DATA TO USE:

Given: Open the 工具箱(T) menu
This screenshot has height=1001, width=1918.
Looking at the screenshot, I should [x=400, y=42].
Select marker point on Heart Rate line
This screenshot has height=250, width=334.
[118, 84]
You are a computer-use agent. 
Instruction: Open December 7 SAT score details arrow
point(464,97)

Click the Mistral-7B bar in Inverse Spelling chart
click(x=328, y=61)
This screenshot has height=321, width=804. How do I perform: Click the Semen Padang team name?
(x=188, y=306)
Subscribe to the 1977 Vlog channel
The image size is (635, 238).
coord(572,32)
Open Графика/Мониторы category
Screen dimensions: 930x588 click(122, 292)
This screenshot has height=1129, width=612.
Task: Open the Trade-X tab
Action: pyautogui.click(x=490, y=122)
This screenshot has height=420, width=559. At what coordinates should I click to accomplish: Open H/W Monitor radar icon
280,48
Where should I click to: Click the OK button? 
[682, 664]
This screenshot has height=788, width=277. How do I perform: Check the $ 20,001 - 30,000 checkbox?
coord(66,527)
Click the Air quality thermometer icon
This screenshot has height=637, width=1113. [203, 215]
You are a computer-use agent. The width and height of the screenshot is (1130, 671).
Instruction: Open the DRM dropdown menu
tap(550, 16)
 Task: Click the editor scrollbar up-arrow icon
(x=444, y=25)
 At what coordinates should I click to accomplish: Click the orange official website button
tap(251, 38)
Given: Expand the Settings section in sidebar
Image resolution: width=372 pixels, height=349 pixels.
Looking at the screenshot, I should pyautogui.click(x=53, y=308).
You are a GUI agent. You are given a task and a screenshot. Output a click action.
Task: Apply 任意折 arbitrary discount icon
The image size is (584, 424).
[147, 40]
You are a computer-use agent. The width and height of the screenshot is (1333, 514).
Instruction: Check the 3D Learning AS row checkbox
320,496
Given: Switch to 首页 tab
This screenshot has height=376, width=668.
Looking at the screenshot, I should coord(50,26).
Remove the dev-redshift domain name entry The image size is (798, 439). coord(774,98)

ASSIGNED TASK:
A word-for-word restatement of the records above from the line containing "is (1130, 671)." to their final line is all the answer should hold.

WRITTEN SOLUTION:
You are a computer-use agent. The width and height of the screenshot is (1130, 671).
Instruction: Open the DRM dropdown menu
tap(550, 16)
 Task: Click the editor scrollbar up-arrow icon
(x=444, y=25)
 At what coordinates should I click to accomplish: Click the orange official website button
tap(251, 38)
Given: Expand the Settings section in sidebar
Image resolution: width=372 pixels, height=349 pixels.
Looking at the screenshot, I should pyautogui.click(x=53, y=308).
You are a GUI agent. You are given a task and a screenshot. Output a click action.
Task: Apply 任意折 arbitrary discount icon
The image size is (584, 424).
[147, 40]
You are a computer-use agent. The width and height of the screenshot is (1333, 514).
Instruction: Check the 3D Learning AS row checkbox
320,496
Given: Switch to 首页 tab
This screenshot has height=376, width=668.
Looking at the screenshot, I should coord(50,26).
Remove the dev-redshift domain name entry The image size is (798, 439). coord(774,98)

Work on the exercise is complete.